API 要求やツールを更新した後、403 (禁止) の応答が表示されるのはなぜですか?

クラスター構成は、細かく設定したロールベースのアクセス制御の背後にあり、これらにアクセスするには Microsoft.HDInsight/clusters/configurations/* アクセス許可が必要です。 このアクセス許可を取得するには、構成にアクセスしようとしているユーザーまたはサービス プリンシパルに、HDInsight クラスター オペレーター、共同作成者、または所有者ロールを割り当てます。

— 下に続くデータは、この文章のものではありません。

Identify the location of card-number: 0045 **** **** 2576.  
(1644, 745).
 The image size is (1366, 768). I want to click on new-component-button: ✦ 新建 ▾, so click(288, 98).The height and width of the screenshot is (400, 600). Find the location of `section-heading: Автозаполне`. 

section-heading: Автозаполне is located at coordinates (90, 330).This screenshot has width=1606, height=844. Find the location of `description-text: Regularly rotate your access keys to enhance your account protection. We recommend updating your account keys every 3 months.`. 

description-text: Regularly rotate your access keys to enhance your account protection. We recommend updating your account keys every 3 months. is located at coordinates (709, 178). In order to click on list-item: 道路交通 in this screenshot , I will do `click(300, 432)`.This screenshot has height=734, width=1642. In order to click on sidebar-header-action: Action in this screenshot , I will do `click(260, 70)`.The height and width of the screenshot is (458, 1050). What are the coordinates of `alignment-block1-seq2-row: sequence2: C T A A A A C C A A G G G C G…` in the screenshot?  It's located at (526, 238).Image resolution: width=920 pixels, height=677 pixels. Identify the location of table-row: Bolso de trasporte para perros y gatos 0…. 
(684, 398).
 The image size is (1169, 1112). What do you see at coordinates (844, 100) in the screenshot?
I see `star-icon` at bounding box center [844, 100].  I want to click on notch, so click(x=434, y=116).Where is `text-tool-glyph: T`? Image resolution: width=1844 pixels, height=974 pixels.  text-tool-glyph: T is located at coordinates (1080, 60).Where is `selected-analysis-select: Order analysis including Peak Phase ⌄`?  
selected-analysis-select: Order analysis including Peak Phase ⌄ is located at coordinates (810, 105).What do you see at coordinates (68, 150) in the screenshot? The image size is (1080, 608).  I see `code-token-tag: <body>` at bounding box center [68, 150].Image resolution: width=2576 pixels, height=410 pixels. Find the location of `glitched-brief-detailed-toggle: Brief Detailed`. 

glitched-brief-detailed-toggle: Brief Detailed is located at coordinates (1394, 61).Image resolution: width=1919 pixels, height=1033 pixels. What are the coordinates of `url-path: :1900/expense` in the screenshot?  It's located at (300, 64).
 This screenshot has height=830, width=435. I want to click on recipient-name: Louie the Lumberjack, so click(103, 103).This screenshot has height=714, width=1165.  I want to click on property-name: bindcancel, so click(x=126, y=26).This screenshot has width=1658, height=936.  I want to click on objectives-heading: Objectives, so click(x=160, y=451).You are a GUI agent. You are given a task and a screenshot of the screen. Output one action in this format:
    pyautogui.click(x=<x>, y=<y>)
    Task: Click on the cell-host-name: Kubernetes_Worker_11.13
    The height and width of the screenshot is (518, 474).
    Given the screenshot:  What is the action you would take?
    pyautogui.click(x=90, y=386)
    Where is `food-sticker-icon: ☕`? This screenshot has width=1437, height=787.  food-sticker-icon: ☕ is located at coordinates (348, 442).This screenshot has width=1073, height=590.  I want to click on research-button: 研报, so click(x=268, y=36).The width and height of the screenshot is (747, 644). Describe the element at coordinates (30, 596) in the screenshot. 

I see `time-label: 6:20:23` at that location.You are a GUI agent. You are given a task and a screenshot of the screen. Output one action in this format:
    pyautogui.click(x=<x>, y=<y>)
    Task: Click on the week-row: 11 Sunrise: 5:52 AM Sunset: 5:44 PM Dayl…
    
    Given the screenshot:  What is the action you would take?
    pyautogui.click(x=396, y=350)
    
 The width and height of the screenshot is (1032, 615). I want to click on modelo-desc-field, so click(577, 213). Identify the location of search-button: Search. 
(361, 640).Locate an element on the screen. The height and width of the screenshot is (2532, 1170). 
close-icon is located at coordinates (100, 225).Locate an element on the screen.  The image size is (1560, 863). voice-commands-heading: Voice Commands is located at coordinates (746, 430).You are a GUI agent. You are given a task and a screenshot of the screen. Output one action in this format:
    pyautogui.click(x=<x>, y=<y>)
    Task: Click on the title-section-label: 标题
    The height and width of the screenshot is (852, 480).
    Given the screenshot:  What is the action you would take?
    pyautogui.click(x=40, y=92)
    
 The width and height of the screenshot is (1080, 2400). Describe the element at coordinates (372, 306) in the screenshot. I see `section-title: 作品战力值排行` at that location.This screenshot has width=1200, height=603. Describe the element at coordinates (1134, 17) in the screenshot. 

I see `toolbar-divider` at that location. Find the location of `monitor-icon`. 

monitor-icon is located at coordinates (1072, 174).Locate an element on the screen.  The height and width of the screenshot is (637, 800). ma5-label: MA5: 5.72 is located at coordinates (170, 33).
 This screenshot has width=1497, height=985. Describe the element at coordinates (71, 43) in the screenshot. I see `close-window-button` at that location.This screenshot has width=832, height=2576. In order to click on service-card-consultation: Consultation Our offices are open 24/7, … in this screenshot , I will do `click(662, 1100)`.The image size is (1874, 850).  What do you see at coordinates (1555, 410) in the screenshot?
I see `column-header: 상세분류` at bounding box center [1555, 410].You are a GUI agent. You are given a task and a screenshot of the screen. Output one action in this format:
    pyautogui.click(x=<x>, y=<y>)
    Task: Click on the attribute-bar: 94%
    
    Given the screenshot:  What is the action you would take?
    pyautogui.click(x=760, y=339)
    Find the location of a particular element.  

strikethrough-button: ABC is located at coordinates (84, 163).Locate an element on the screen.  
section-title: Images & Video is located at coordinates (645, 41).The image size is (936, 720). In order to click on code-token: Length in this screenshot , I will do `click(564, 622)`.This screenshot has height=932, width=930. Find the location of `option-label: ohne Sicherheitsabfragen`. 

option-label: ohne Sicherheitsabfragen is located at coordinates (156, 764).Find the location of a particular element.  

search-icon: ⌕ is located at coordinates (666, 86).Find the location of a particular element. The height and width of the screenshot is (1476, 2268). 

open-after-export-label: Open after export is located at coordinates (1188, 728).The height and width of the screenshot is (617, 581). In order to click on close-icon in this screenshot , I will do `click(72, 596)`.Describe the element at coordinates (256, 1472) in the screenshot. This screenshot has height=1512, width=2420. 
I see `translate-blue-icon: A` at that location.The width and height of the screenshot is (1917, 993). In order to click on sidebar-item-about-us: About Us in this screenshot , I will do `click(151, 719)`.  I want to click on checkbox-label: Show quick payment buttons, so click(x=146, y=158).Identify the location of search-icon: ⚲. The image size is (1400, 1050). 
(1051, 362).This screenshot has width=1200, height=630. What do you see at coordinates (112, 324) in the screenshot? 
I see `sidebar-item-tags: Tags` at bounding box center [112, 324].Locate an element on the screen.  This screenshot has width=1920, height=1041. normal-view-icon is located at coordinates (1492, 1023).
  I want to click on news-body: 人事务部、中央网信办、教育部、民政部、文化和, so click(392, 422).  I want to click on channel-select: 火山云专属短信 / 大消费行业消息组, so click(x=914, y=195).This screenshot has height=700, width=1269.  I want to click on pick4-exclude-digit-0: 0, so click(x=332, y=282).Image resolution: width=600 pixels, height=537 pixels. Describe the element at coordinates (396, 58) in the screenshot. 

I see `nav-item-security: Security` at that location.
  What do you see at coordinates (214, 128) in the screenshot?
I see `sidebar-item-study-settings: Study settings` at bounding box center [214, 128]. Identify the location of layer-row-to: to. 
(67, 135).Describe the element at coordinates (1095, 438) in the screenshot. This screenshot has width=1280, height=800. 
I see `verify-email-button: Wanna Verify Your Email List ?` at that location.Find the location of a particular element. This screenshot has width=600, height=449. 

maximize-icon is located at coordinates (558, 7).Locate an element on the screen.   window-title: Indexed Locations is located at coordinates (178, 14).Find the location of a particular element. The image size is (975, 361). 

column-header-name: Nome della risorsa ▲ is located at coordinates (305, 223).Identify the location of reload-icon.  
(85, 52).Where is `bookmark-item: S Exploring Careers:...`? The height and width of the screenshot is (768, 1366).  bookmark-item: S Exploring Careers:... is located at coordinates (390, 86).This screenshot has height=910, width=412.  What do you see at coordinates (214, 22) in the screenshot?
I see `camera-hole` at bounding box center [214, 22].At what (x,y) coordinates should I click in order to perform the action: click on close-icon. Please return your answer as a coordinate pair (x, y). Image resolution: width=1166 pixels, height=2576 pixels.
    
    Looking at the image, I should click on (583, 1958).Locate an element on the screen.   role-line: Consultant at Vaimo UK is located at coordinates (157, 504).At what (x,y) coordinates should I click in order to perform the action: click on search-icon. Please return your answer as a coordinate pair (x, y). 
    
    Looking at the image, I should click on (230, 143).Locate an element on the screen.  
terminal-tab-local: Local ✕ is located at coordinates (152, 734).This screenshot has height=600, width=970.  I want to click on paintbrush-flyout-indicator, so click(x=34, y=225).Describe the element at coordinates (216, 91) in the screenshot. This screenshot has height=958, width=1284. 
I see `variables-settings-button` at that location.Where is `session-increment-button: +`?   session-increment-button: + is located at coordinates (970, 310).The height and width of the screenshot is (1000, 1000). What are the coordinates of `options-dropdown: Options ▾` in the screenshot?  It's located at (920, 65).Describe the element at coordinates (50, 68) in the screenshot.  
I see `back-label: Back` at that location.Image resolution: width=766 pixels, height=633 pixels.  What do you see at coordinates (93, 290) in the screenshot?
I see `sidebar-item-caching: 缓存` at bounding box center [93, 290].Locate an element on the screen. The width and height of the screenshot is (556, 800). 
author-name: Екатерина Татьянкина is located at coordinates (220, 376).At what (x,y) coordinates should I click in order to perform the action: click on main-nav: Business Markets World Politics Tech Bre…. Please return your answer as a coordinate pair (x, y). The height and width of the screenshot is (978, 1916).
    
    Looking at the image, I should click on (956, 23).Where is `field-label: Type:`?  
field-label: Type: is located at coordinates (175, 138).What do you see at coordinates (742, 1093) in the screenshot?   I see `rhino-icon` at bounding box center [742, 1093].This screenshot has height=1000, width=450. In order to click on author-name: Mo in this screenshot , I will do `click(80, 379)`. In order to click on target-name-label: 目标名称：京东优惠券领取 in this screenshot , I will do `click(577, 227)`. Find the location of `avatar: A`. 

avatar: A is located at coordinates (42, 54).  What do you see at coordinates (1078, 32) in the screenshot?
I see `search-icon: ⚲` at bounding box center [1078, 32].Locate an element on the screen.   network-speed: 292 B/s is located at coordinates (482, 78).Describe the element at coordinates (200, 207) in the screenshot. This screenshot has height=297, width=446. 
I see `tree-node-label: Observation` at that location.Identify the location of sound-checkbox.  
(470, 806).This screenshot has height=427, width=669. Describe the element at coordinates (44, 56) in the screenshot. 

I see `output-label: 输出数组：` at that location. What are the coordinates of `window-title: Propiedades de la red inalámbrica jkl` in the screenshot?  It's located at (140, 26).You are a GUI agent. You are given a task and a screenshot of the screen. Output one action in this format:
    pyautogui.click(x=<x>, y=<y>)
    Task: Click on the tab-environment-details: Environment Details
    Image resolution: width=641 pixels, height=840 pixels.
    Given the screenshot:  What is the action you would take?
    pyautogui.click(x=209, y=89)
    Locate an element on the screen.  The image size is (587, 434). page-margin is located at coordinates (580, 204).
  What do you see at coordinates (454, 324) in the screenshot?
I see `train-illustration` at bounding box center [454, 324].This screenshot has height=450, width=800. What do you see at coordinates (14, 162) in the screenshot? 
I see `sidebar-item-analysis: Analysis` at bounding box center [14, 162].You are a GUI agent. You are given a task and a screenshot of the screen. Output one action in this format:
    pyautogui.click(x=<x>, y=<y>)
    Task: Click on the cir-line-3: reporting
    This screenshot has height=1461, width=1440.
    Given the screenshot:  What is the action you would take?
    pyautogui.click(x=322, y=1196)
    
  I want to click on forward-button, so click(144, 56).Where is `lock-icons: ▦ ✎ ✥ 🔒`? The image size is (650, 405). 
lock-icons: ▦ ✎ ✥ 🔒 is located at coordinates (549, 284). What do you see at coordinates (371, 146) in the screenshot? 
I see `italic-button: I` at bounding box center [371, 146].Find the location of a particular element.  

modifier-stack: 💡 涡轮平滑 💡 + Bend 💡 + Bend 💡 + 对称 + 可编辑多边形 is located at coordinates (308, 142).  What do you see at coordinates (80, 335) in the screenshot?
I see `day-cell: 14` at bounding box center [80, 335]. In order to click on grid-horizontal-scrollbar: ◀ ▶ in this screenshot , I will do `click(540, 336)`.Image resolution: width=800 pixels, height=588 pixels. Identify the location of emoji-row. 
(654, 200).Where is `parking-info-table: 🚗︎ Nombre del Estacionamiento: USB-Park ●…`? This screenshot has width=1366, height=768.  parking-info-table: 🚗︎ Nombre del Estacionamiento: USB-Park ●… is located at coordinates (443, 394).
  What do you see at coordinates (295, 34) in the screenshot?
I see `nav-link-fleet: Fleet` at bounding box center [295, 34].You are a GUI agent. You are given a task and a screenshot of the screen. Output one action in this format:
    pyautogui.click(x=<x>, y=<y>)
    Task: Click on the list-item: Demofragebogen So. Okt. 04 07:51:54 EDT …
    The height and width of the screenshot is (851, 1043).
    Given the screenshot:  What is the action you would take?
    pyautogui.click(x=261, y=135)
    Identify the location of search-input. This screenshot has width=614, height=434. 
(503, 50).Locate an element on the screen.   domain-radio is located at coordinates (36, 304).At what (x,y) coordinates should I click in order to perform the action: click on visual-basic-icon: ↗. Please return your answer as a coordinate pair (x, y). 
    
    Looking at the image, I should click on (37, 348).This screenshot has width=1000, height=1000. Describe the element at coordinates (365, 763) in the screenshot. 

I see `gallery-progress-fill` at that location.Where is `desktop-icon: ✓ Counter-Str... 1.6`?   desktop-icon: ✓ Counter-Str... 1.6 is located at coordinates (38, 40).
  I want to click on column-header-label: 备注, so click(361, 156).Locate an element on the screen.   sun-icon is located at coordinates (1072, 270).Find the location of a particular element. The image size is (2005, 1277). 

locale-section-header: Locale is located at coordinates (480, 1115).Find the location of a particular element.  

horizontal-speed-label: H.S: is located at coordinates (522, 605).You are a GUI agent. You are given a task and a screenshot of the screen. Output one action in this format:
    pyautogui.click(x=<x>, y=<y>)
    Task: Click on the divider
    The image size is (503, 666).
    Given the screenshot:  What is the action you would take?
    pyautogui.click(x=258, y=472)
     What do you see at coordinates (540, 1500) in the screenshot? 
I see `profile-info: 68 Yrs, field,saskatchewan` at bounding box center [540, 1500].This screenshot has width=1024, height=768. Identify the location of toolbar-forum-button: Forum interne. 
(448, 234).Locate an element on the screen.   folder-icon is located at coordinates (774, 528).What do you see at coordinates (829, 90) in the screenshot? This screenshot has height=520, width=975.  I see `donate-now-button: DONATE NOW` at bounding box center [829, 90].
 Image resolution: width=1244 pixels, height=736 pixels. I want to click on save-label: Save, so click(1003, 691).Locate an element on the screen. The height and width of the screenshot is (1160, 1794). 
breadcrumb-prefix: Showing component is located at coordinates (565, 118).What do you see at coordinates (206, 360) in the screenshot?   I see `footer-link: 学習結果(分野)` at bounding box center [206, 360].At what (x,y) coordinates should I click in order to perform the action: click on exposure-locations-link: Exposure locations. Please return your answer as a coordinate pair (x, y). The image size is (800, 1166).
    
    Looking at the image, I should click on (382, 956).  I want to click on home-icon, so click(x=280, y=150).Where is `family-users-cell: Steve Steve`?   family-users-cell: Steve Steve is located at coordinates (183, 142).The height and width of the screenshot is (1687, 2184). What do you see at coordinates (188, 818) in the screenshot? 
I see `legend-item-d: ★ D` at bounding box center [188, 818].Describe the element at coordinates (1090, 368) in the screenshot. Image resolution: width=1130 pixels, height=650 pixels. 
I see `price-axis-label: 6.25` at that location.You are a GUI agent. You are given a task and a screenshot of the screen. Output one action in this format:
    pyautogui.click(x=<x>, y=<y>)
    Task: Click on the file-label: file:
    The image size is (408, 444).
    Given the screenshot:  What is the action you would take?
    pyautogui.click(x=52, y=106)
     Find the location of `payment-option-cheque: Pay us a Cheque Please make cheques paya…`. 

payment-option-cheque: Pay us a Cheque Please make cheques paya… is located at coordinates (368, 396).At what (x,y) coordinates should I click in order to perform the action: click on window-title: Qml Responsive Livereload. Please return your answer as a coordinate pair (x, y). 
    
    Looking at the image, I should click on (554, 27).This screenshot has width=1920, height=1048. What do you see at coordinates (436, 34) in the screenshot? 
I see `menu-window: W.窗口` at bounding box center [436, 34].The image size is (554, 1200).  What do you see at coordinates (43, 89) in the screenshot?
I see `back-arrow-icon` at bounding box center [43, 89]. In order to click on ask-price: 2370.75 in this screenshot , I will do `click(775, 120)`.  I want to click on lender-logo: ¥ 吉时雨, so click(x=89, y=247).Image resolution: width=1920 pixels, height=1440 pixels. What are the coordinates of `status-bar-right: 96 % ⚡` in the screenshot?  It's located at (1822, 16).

Azure CLI コマンドを実行して HDInsight クラスター オペレーター ロールを別のユーザーまたはサービス プリンシパルに割り当てると、"操作を完了するための十分な特権がありません" と表示されるのはなぜですか?

コマンドを実行するユーザーまたはサービス プリンシパルが、担当者のオブジェクト ID を検索するには、所有者ロールだけでなく、Microsoft Entra の十分なアクセス許可を持っている必要があります。 このメッセージは、Microsoft Entra のアクセス許可が不十分であることを示します。 -–assignee 引数を –assignee-object-id に置き換えて、名前の代わりにパラメーターとして担当者のオブジェクト ID (またはマネージド ID の場合は、プリンシパル ID) を指定します。 詳細については、az role assignment create ドキュメントの「省略可能なパラメーター」セクションを参照してください。

それでもうまくいかない場合は、Microsoft Entra の管理者に連絡して、適切なアクセス許可を取得してください。

操作を行わない場合、どうなりますか?

2019 年 9 月 3 日以降、GET /configurationsPOST /configurations/gateway の呼び出しによって、情報が返されなくなります。また、GET /configurations/{configurationName} 呼び出しでは、ストレージ アカウント キーやクラスター パスワードなどの機密性の高いパラメーターは返されなくなります。 これは、対応する SDK メソッドと PowerShell コマンドレットにも当てはまります。

説明した Visual Studio、VSCode、IntelliJ、または Eclipse 用のいずれかのツールの以前のバージョンを使っている場合は、更新するまで機能しなくなります。

詳細については、自分のシナリオに対応するこのドキュメントのセクションを参照してください。